Wonderful performances: Gilbert Glenn Brown and Karen Malina White as Martin Luther King Jr and Camae

The Mountaintop by Katori Hill was a powerful and philosophically profound theatrical experience. Mountaintop is a historical play about Martin Luther King’s last night on earth, which is influenced by the political and historical climate of nine years ago, during Barack Obama’s first administration. It now speaks to us perhaps even more powerfully than it did in 2009.

On Thursday evening, the stage of City Hall’s Earl Cameron Theatre was set up as a radio play stage, scattered with seven microphones on stands. Powerful, soundless images flicker, projected on a cinema-sized screen forming the backdrop.

They range from documentary historical footage of the Civil Rights Movement as well as of room 306 of the Lorraine Motel in Memphis, Tennessee, where Martin Luther King, brilliantly realised by Gilbert Glenn Brown, is trying to compose a sermon “Why America is going to Hell”.

He is on the telephone to room service, trying to obtain Pall Mall cigarettes. Instead, Camae, a timid, newly hired cleaning maid arrives, soaking wet, with a cup of coffee, bearing cigarettes, and a flask of whiskey.

We know that King never delivered his sermon, though we have his notes. We also expect the role of Camae to be completely eclipsed by King’s larger-than-life presence, his rhetorical, theological and historical stature.

But Karen Malina White’s Camae confounds all our expectations. She’s flirtatious, witty, worldly wise, a master of rhetoric and continually grows stronger and stronger until she equals or surpasses King in personality power. King tries to resist the temptation she represents but is increasingly drawn to her to confide his gnawing fears and doubts.

Camae puts on his shoes and jacket and delivers a scornfully brilliant parody of his nonviolent message, urging race war against whites.
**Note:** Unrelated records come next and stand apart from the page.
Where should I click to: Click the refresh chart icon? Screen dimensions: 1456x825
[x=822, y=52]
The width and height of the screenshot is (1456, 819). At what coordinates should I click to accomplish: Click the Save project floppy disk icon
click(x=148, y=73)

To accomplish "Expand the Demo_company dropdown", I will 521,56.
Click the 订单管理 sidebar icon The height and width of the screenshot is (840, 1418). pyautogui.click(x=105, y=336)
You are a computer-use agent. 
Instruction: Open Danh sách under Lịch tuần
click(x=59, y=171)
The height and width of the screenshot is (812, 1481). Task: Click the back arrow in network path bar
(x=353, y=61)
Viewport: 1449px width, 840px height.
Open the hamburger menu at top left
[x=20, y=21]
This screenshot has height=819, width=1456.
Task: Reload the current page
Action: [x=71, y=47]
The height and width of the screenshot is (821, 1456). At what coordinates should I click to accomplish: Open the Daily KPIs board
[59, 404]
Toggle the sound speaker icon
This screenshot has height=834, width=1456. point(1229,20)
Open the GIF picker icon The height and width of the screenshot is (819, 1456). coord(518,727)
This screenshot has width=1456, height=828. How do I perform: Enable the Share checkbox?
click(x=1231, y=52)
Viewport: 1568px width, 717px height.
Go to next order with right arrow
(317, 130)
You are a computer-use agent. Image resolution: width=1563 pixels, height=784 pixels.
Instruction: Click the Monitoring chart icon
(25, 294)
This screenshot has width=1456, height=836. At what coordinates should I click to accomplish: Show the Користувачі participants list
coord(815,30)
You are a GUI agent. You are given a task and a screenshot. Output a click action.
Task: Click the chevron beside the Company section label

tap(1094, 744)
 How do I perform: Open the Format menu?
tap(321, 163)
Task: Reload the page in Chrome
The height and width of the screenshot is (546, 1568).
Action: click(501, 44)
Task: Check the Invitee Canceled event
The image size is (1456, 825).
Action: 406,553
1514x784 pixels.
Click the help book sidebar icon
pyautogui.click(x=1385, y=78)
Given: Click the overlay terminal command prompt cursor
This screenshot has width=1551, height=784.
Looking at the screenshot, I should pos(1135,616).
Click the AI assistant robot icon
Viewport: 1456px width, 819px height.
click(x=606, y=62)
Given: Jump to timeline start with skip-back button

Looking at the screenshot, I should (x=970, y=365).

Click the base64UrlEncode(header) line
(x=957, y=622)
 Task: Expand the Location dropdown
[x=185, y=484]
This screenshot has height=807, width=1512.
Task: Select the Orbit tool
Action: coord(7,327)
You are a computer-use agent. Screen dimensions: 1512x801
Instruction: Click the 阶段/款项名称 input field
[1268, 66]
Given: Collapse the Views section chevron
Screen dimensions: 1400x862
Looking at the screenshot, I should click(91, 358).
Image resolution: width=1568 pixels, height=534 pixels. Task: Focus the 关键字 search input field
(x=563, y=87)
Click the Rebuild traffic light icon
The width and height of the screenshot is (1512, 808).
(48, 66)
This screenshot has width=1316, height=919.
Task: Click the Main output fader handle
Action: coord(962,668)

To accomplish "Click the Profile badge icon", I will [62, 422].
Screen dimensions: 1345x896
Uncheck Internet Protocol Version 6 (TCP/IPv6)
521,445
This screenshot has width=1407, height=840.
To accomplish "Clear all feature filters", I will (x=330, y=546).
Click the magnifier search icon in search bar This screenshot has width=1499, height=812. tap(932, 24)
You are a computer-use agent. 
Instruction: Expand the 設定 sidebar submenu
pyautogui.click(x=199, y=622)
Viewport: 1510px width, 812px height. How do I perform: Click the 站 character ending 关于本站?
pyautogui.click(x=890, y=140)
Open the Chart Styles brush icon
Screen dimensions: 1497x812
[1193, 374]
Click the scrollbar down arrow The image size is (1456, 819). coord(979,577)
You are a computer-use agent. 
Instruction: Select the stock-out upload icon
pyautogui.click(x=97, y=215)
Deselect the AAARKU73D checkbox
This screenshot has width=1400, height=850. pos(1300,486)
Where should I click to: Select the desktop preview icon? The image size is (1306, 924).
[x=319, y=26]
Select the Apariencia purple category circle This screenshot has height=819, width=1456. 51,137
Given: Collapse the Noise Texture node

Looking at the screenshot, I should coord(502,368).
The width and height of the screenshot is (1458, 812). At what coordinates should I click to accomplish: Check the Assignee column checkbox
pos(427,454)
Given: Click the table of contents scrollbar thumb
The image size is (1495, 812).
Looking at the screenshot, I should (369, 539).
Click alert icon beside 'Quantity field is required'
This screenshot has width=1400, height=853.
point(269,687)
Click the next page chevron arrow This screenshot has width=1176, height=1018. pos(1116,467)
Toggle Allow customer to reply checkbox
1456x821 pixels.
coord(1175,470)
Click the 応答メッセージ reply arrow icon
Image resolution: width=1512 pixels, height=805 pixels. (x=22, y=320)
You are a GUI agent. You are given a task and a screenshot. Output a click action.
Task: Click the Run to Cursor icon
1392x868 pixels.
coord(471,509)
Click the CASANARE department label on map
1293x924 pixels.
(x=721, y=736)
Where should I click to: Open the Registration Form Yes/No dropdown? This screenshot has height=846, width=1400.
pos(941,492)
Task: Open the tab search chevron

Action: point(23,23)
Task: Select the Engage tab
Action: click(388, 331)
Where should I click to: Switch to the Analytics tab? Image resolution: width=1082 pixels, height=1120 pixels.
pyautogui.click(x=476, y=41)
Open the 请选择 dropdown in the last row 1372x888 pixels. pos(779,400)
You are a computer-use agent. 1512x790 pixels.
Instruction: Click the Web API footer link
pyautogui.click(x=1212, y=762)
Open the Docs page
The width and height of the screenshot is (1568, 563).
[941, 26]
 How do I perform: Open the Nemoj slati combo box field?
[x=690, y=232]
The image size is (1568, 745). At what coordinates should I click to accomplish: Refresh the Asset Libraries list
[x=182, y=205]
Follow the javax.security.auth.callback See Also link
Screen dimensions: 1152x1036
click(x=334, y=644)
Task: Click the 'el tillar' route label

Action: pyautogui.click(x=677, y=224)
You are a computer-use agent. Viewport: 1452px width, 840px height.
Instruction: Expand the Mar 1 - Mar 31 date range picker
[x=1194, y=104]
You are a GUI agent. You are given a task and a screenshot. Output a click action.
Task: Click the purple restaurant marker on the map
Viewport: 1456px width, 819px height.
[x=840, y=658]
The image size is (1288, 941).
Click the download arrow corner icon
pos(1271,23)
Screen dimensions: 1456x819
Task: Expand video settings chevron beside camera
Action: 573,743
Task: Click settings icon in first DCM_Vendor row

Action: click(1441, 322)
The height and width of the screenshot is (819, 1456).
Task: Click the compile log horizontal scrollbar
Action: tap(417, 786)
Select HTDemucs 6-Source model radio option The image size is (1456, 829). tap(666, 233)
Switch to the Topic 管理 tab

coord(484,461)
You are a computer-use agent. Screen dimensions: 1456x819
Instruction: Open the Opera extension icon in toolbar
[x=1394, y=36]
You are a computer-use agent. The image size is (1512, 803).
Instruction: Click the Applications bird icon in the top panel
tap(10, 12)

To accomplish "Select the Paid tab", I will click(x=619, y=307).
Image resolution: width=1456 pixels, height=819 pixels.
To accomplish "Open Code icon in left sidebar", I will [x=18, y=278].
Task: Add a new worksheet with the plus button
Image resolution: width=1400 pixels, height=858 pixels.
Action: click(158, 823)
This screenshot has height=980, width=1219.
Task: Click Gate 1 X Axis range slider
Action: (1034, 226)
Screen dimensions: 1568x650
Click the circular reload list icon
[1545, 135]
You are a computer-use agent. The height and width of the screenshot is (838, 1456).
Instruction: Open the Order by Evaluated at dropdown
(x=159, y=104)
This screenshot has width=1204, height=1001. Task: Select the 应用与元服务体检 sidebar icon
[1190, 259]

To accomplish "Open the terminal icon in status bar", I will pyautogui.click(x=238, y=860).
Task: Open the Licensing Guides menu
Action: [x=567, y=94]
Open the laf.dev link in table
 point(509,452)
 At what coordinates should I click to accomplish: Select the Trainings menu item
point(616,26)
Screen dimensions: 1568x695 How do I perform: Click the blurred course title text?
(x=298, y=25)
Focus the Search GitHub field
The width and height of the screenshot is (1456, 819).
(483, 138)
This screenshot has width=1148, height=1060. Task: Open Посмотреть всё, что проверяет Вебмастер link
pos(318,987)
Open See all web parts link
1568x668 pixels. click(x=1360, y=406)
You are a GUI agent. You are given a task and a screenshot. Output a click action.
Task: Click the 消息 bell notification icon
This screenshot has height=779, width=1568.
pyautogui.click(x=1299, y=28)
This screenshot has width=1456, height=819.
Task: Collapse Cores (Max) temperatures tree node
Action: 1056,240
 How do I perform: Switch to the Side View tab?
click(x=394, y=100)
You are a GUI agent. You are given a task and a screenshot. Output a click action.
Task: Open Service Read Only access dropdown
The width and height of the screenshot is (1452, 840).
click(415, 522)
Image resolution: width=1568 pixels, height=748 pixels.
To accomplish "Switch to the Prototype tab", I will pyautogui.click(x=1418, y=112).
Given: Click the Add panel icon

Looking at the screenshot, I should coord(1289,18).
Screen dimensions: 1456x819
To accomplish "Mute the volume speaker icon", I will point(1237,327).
Horrified, King begins to doubt her motives but then it becomes obvious that she knows facts about him that are privy to only his family. She lights a cigarette for him with no lighter. It starts to snow.

He scents something of the sulphur of hell in her but instead she reveals that she is a heaven-sent angel to help him to the afterlife. She talks on the telephone to God, who is female and black, and passes the receiver to King who finds he has just seconds in which to justify his whole life to the Creator and explain why he needs to remain on earth to complete his work. The great rhetorician is for once lost for words, and the line is cut. Then we get to hear his last sermon on Earth, delivered brilliantly by Brown:

“… And I’ve seen the promised land. I may not get there with you. But I want you to know tonight, that we, as a people, will get to the promised land. So I’m happy, tonight. I’m not worried about anything. I’m not fearing any man.”

Quite rightly, the full Earl Cameron Theatre rose to applaud these wonderful performances.